#### Source material:
........

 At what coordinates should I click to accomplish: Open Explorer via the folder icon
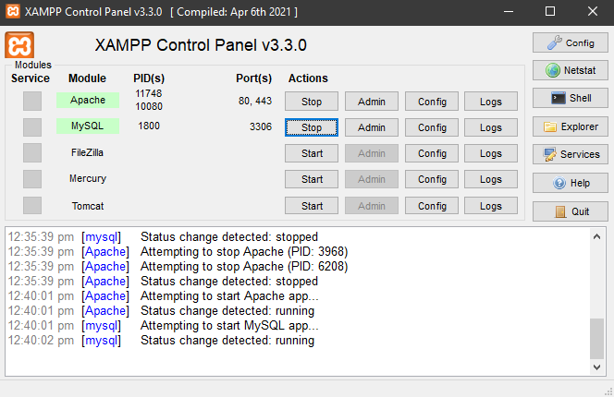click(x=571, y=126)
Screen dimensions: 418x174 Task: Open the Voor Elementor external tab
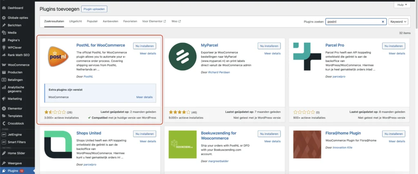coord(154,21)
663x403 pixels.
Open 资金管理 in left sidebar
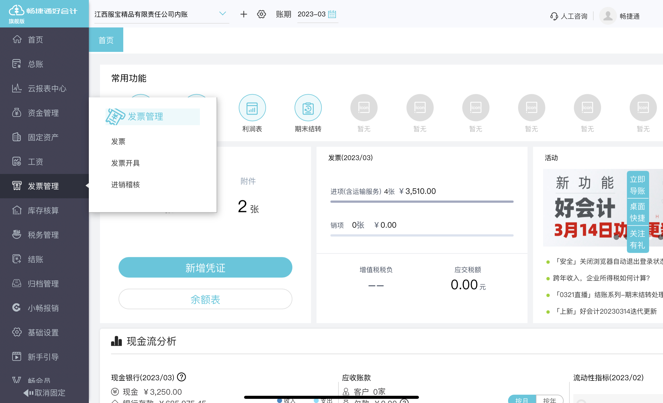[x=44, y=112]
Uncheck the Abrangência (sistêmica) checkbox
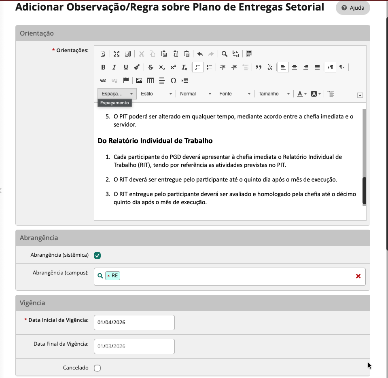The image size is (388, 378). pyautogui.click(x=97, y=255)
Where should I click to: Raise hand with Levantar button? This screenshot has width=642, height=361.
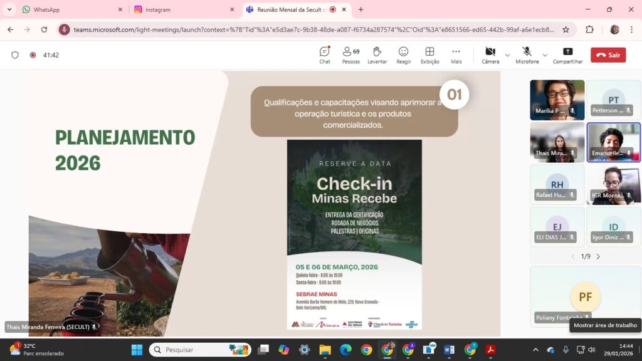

........

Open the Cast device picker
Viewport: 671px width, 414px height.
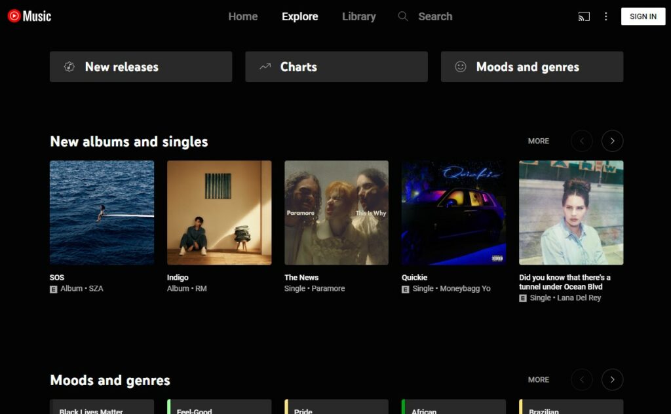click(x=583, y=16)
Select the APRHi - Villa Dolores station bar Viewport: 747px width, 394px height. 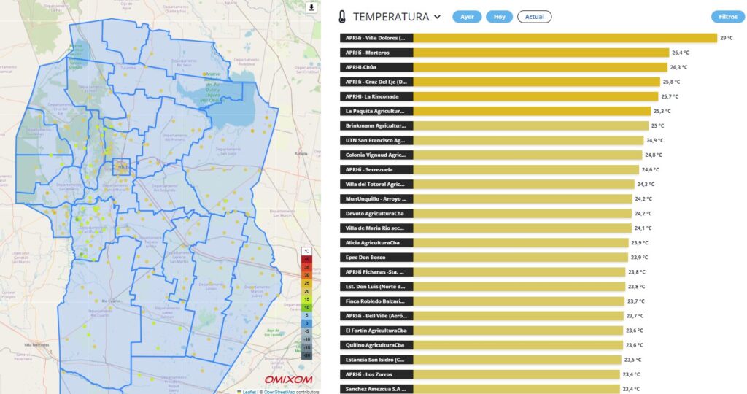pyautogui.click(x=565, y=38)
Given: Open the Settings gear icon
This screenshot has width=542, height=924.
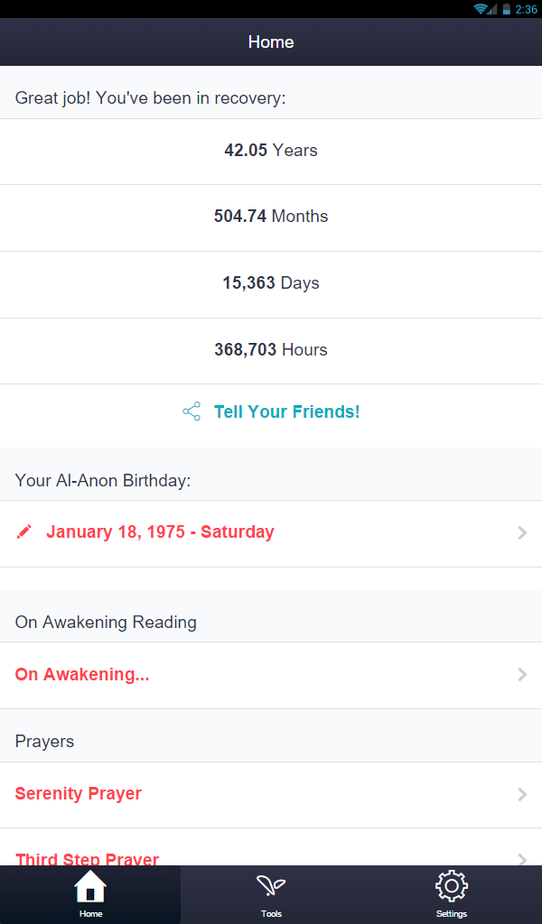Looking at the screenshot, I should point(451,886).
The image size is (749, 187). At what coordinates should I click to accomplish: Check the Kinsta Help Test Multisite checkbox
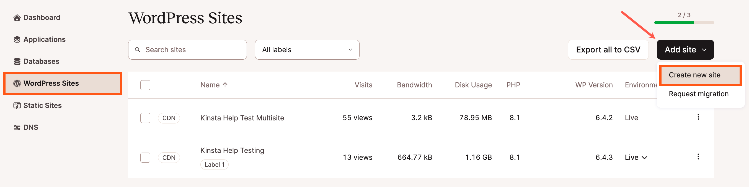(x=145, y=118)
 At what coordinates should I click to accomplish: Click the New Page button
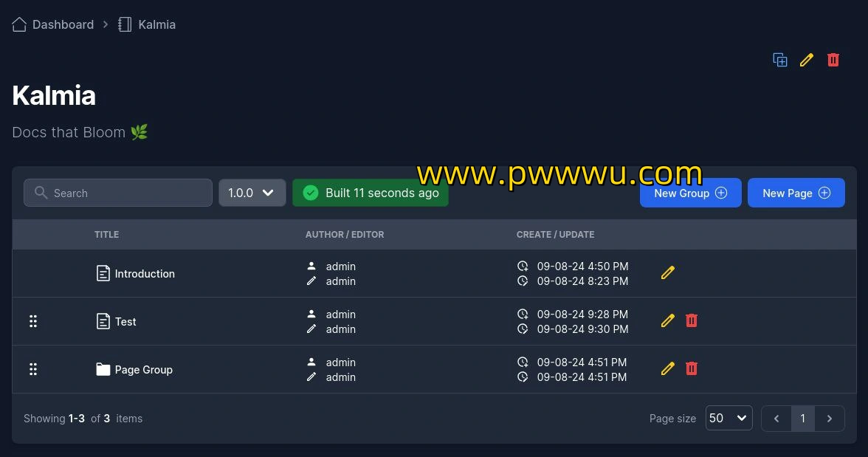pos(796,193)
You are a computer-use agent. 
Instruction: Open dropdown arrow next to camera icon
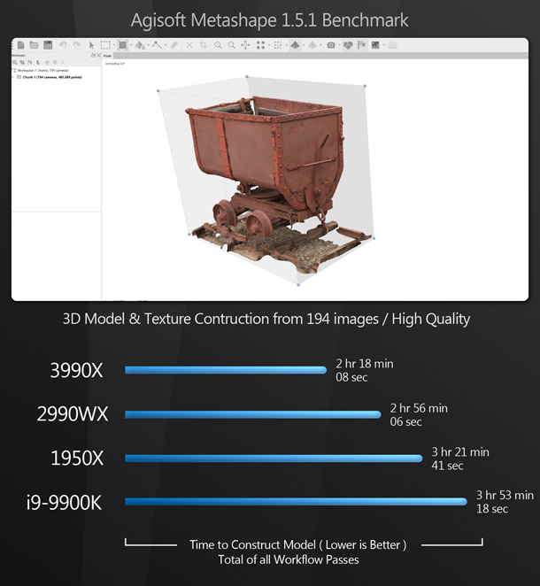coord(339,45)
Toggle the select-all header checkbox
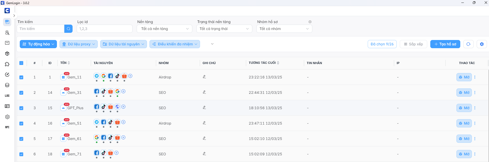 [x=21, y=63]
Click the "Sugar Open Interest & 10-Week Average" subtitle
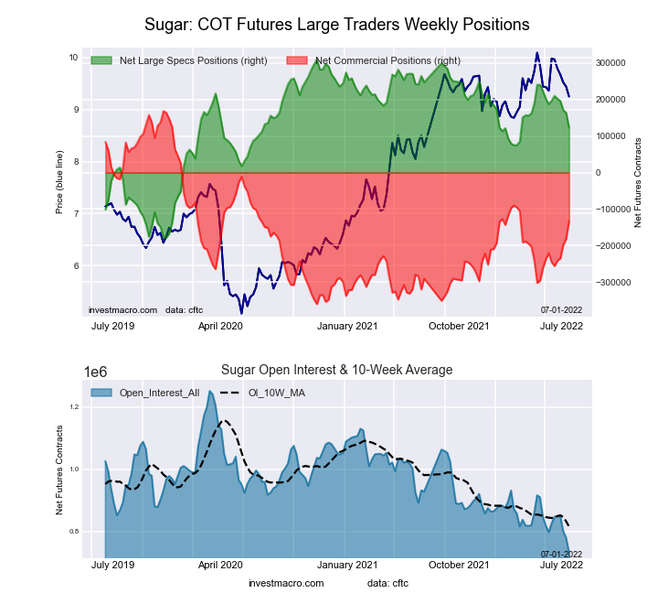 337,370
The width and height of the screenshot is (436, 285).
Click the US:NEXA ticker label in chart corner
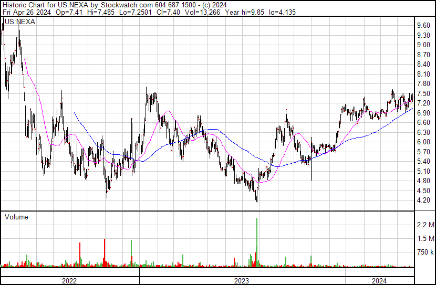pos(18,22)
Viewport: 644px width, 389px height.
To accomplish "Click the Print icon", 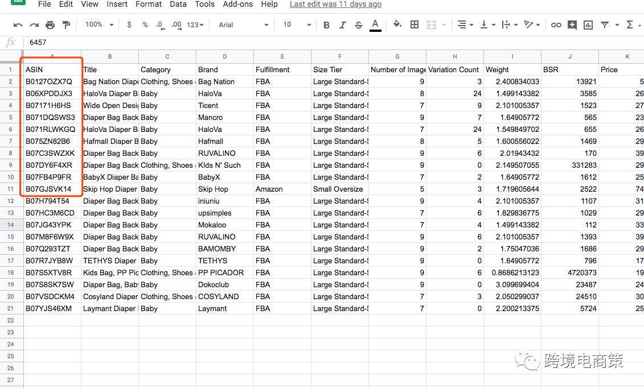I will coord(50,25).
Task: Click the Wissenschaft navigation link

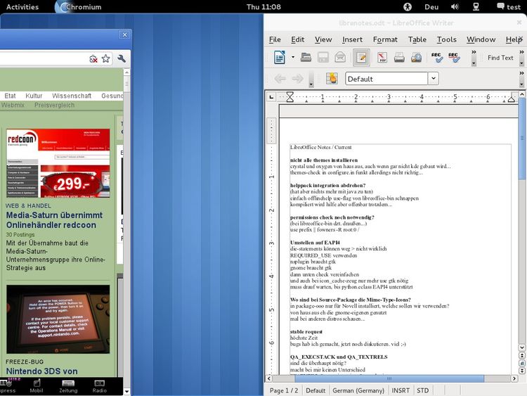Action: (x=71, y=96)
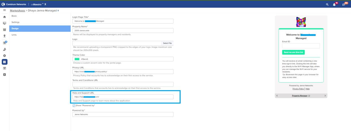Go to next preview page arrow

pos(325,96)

........

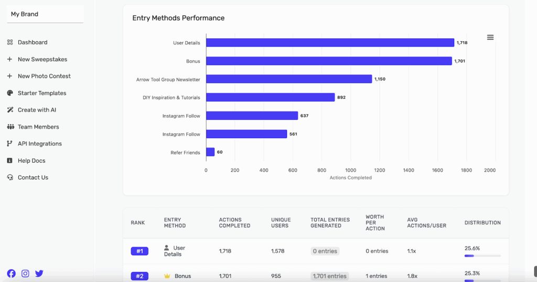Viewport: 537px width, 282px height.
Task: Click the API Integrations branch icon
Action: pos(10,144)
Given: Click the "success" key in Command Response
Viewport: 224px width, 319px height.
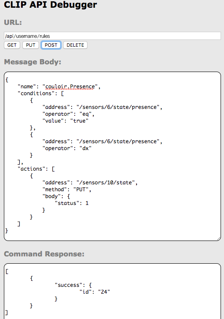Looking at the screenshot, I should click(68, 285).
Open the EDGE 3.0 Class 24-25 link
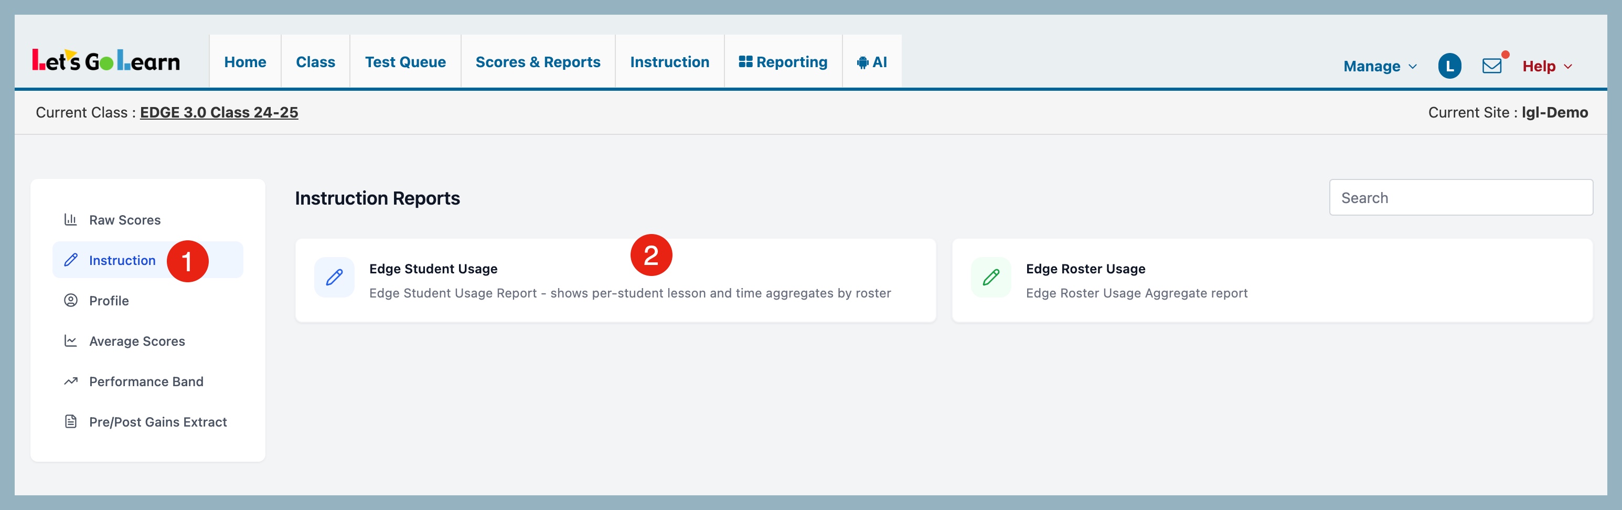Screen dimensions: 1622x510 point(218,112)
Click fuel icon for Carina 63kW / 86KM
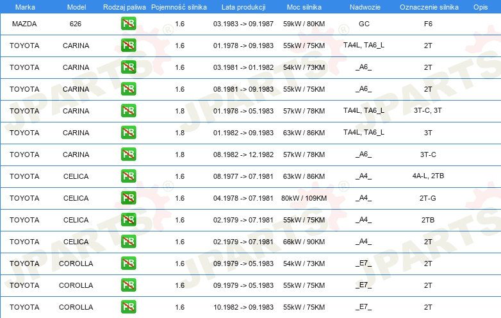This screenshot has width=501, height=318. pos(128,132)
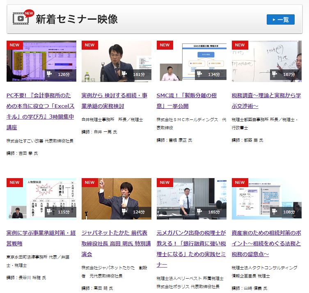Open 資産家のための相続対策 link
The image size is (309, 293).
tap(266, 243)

........

#### What to produce:
Copy the listing above exactly, but only from the line with "You are a computer-use agent." through the line with "Viewport: 644px width, 389px height.", including those two lines and excluding any picture.

#### Result of this task:
You are a computer-use agent. 
Instruction: Open dropdown arrow next to camera icon
coord(339,45)
Toggle the select-all header checkbox
 [x=21, y=63]
Click the "Sugar Open Interest & 10-Week Average" subtitle
 337,370
The width and height of the screenshot is (436, 285).
Click the US:NEXA ticker label in chart corner
pos(18,22)
Viewport: 644px width, 389px height.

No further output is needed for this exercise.